[Opening The input section]
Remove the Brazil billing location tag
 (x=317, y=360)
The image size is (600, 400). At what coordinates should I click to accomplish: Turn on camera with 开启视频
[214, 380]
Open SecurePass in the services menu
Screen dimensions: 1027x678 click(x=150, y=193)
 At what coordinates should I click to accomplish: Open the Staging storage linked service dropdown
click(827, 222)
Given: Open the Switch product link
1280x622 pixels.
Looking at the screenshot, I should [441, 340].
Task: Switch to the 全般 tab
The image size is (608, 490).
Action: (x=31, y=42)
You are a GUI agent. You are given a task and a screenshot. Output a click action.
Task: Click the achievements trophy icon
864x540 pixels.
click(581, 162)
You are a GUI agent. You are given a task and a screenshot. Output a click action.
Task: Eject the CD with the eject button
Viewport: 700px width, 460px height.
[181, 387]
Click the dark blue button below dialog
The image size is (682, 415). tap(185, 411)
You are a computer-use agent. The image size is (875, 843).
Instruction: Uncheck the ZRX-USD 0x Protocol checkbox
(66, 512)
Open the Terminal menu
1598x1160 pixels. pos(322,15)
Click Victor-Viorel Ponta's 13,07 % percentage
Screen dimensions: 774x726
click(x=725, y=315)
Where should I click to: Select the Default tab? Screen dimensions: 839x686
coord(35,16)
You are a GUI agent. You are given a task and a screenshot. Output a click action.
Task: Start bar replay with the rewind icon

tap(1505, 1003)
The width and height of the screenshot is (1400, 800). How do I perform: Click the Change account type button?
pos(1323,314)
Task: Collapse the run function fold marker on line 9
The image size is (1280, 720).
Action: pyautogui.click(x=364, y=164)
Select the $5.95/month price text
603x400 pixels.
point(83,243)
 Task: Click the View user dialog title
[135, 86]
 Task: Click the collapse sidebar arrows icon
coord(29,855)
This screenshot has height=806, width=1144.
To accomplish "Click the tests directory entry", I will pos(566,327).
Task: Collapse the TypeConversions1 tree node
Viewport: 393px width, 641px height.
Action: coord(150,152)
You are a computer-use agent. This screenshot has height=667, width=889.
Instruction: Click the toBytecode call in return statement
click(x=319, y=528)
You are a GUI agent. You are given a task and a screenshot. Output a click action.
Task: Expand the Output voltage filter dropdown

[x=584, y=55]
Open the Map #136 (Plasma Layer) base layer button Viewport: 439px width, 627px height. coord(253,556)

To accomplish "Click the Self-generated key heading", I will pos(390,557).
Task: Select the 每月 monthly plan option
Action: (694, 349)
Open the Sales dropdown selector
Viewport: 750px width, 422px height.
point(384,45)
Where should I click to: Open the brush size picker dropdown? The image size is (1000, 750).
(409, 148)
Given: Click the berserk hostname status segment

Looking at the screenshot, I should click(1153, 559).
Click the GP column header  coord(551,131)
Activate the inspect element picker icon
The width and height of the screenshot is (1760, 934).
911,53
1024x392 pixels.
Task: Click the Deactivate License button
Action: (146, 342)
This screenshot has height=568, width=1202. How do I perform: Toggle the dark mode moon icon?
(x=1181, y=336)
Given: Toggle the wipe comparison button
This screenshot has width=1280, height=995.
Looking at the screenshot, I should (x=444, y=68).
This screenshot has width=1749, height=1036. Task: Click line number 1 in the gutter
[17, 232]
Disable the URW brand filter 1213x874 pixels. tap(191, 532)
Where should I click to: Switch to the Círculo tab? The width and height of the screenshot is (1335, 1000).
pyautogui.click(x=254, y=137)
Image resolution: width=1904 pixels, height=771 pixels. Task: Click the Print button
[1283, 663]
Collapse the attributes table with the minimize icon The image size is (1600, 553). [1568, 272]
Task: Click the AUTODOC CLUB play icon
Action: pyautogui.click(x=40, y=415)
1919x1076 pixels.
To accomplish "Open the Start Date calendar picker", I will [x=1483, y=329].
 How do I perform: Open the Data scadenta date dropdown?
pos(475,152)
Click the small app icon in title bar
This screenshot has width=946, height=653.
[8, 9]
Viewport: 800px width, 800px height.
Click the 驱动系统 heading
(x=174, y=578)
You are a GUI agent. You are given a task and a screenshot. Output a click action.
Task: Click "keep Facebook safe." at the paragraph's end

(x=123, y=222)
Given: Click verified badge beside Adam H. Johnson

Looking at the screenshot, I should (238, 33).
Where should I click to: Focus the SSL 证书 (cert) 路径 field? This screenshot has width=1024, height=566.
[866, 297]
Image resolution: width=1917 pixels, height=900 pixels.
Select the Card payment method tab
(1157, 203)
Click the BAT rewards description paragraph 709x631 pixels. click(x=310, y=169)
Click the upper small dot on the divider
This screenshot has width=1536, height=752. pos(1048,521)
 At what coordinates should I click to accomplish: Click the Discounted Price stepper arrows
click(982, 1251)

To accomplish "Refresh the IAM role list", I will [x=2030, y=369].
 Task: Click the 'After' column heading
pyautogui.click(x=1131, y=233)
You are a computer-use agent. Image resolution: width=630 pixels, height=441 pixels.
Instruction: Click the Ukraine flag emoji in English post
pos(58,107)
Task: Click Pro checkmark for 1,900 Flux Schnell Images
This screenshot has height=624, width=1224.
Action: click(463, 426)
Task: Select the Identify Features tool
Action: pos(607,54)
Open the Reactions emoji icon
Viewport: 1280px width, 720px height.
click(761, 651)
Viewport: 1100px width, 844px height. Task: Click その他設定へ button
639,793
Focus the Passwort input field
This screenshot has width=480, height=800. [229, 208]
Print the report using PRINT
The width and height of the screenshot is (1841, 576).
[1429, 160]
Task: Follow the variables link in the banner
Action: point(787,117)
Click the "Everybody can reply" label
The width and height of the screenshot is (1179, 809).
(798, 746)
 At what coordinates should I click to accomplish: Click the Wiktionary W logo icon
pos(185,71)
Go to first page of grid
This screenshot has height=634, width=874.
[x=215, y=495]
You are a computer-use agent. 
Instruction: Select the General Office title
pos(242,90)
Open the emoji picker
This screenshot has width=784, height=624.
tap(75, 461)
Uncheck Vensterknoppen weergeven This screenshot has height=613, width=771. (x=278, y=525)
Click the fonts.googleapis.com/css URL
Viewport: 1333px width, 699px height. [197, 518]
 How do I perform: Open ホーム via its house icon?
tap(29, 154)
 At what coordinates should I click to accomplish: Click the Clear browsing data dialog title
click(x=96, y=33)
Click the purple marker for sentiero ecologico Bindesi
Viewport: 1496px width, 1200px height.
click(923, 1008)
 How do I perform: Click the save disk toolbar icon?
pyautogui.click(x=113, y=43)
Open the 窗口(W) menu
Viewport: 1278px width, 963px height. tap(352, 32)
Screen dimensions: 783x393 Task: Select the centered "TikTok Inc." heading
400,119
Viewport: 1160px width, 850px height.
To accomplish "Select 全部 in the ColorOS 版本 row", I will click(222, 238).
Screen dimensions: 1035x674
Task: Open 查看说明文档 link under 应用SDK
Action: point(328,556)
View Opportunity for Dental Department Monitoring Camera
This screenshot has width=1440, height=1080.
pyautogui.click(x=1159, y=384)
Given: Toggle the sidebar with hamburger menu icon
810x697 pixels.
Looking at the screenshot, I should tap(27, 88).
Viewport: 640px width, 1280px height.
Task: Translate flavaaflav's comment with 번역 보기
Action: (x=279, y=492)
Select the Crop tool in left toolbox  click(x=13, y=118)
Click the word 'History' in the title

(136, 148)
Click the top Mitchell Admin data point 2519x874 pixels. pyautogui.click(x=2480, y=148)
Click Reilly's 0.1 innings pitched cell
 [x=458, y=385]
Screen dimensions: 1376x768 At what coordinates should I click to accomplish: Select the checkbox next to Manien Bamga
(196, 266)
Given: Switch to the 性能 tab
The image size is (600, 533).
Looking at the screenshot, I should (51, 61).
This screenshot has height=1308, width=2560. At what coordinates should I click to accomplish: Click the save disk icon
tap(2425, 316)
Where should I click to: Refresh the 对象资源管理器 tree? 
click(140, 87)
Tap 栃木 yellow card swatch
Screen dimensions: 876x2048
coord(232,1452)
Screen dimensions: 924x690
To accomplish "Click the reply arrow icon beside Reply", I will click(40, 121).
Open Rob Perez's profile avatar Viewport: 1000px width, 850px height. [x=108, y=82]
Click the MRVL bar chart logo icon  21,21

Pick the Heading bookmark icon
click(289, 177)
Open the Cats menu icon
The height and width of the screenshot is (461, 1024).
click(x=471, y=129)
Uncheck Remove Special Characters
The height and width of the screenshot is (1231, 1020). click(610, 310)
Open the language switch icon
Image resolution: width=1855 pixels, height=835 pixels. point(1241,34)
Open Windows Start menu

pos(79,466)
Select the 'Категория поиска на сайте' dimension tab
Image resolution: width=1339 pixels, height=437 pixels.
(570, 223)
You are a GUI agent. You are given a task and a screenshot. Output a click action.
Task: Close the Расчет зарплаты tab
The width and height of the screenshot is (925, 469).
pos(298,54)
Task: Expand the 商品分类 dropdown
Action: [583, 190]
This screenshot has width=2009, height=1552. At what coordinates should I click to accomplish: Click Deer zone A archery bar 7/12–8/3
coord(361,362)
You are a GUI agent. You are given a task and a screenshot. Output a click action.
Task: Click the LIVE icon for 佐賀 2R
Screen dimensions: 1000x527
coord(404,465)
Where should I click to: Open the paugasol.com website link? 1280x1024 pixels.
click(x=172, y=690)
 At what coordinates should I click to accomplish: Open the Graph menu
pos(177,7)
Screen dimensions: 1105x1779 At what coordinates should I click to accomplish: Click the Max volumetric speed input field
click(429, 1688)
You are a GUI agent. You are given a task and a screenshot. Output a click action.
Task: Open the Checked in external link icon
[Closing The input section]
Please output exactly the lines between the one holding "The width and height of the screenshot is (1760, 934)." and the one holding "1919x1076 pixels." in the records above, inclusive, and nothing more.

**Result below**
The width and height of the screenshot is (1760, 934).
911,53
1024x392 pixels.
Task: Click the Deactivate License button
Action: (146, 342)
This screenshot has height=568, width=1202. How do I perform: Toggle the dark mode moon icon?
(x=1181, y=336)
Given: Toggle the wipe comparison button
This screenshot has width=1280, height=995.
Looking at the screenshot, I should (x=444, y=68).
This screenshot has width=1749, height=1036. Task: Click line number 1 in the gutter
[17, 232]
Disable the URW brand filter 1213x874 pixels. tap(191, 532)
Where should I click to: Switch to the Círculo tab? The width and height of the screenshot is (1335, 1000).
pyautogui.click(x=254, y=137)
Image resolution: width=1904 pixels, height=771 pixels. Task: Click the Print button
[1283, 663]
Collapse the attributes table with the minimize icon The image size is (1600, 553). [1568, 272]
Task: Click the AUTODOC CLUB play icon
Action: pyautogui.click(x=40, y=415)
1919x1076 pixels.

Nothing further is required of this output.